Question

Solve the inequality, and write the solution set in interval notation if possible.$$|5-p|+13>6$$

Answer

**step1** Understanding the problem

The problem asks us to find all possible numbers for 'p' that make the inequality $$|5-p|+13>6$$ true. We need to describe these numbers as a solution set using interval notation.

**step2** Simplifying the inequality

To begin, we want to get the part with the absolute value, $$|5-p|$$, by itself on one side of the inequality sign.
The inequality is currently $$|5-p|+13>6$$.
This means "a number (which is $$|5-p|$$) plus 13 is greater than 6."
To find what $$|5-p|$$ must be, we can subtract 13 from both sides of the inequality. This is like removing 13 from both sides of a balanced scale to keep it balanced.
We calculate $$6 - 13$$. If you start at 6 on a number line and move 13 steps to the left, you will land on -7.
So, the inequality becomes $$|5-p| > -7$$.

**step3** Understanding absolute value properties

The symbol $$| \ |$$ means "absolute value". The absolute value of any number is its distance from zero on the number line. Distance is always a non-negative value (it's either zero or a positive number).
For example:
- The absolute value of 8, written as $$|8|$$, is 8.
- The absolute value of -8, written as $$|-8|$$, is also 8.
- The absolute value of 0, written as $$|0|$$, is 0.
So, no matter what number is inside the absolute value bars, the result will always be zero or a positive number. It can never be a negative number.

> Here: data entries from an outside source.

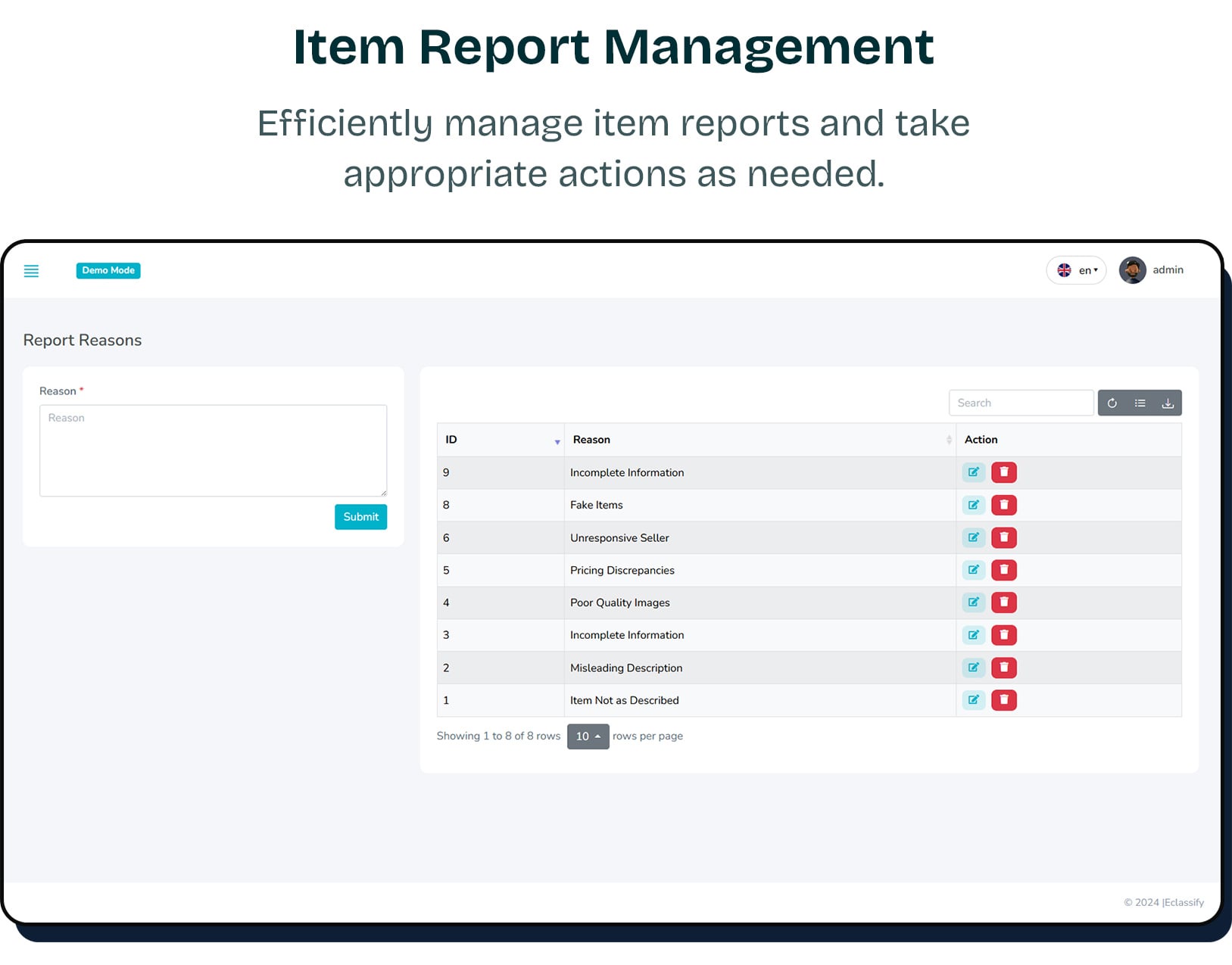Screen dimensions: 1232x965
Task: Open the admin profile menu
Action: [1151, 270]
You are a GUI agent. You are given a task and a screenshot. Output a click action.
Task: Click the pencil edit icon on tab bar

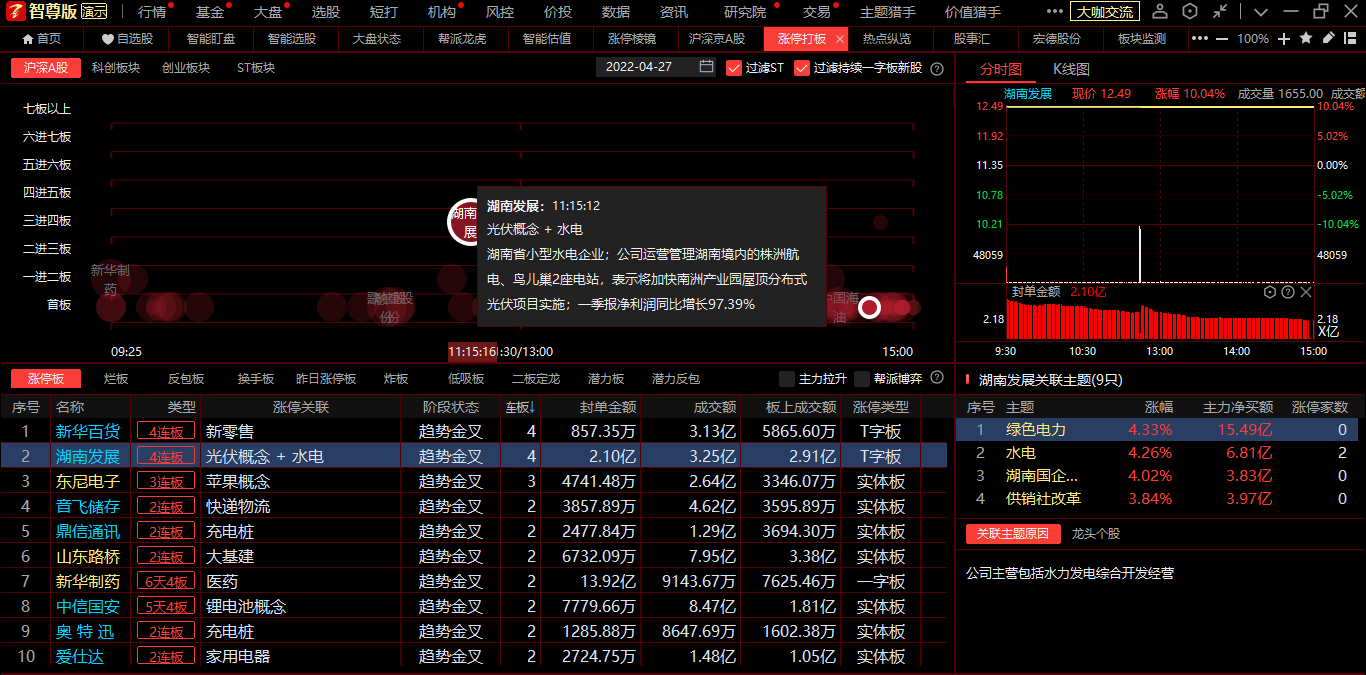pyautogui.click(x=1328, y=38)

**step4** Evaluating the simplified inequality

Now we look at our simplified inequality: $$|5-p| > -7$$.
Based on our understanding from the previous step, we know that $$|5-p|$$ must always be a number that is zero or positive.
We need to determine if a number that is zero or positive can be greater than -7.
Let's consider some examples:
- Is 0 greater than -7? Yes, 0 is to the right of -7 on the number line.
- Is any positive number (like 1, 5, 100, etc.) greater than -7? Yes, all positive numbers are to the right of -7 on the number line.
Since $$|5-p|$$ will always result in a number that is zero or positive, and all zero or positive numbers are greater than -7, this inequality will always be true for any value of 'p'.

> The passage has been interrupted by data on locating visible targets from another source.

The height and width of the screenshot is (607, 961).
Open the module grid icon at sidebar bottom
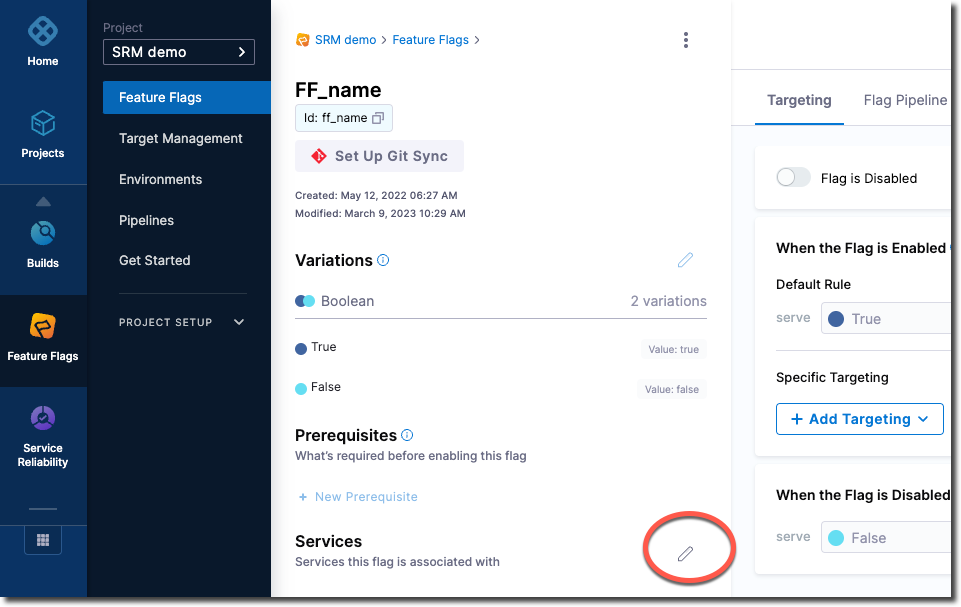click(x=42, y=539)
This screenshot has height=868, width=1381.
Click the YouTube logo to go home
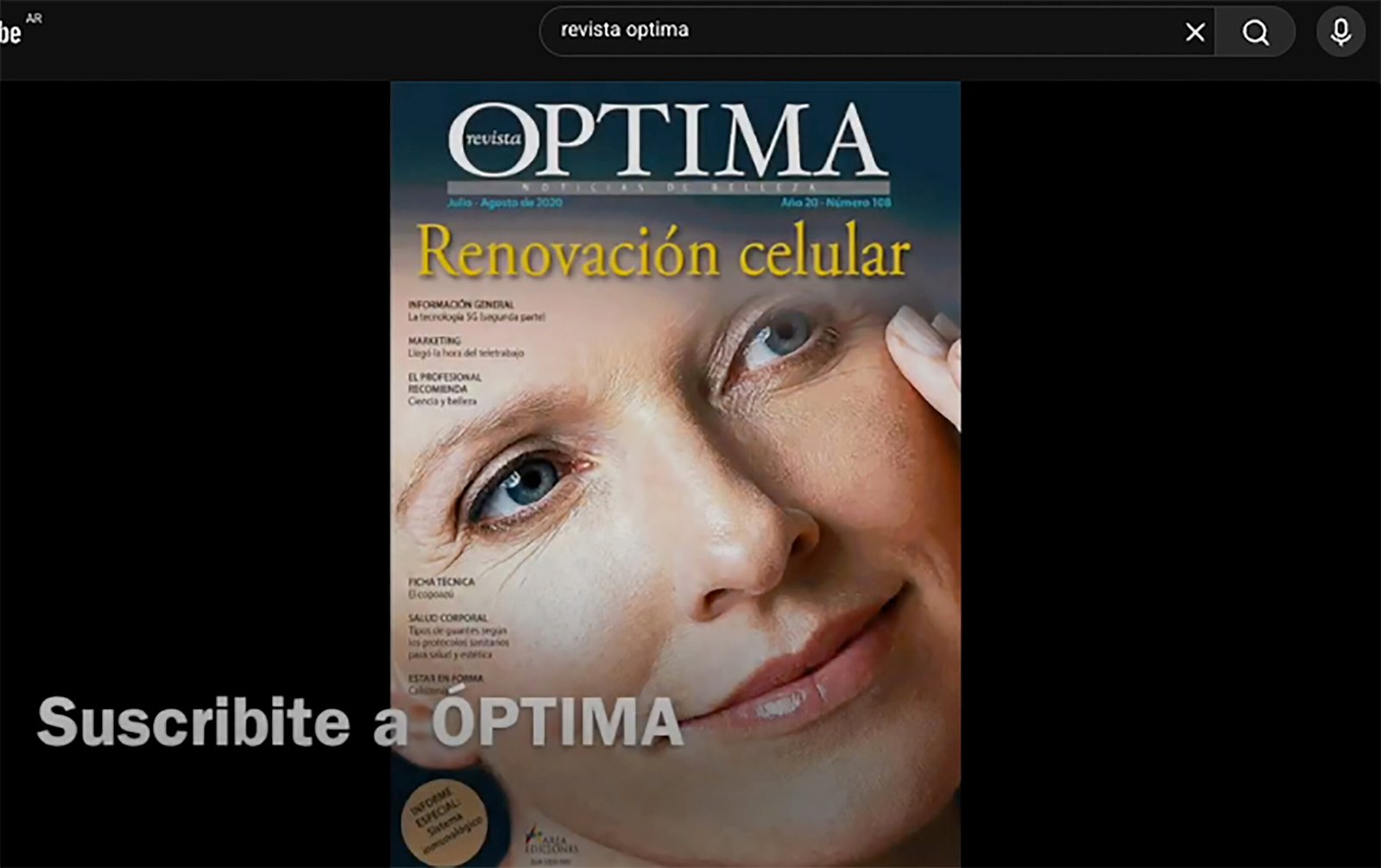pos(9,32)
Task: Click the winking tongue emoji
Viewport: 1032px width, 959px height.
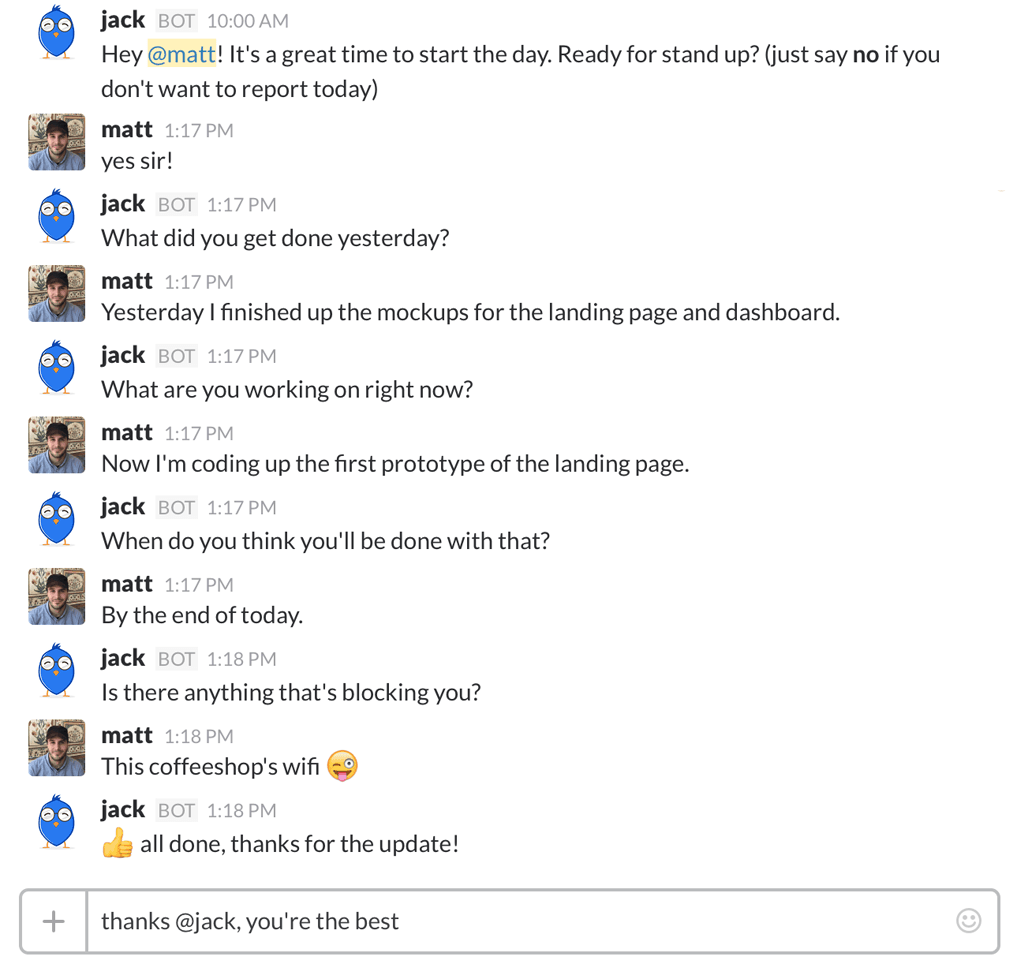Action: (342, 767)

**step5** Determining the solution set in interval notation

Since the inequality $$|5-p| > -7$$ is true for any number 'p' we choose, it means that all real numbers satisfy the original inequality.
In mathematics, when we want to express that all real numbers are part of the solution, we use interval notation. This is written as $$(-\infty, \infty)$$.
- The symbol $$-\infty$$ means "negative infinity," indicating that the numbers extend infinitely in the negative direction.
- The symbol $$\infty$$ means "positive infinity," indicating that the numbers extend infinitely in the positive direction.
- The parentheses $$($$ and $$)$$ indicate that the endpoints (infinity) are not included, as infinity is not a number that can be reached.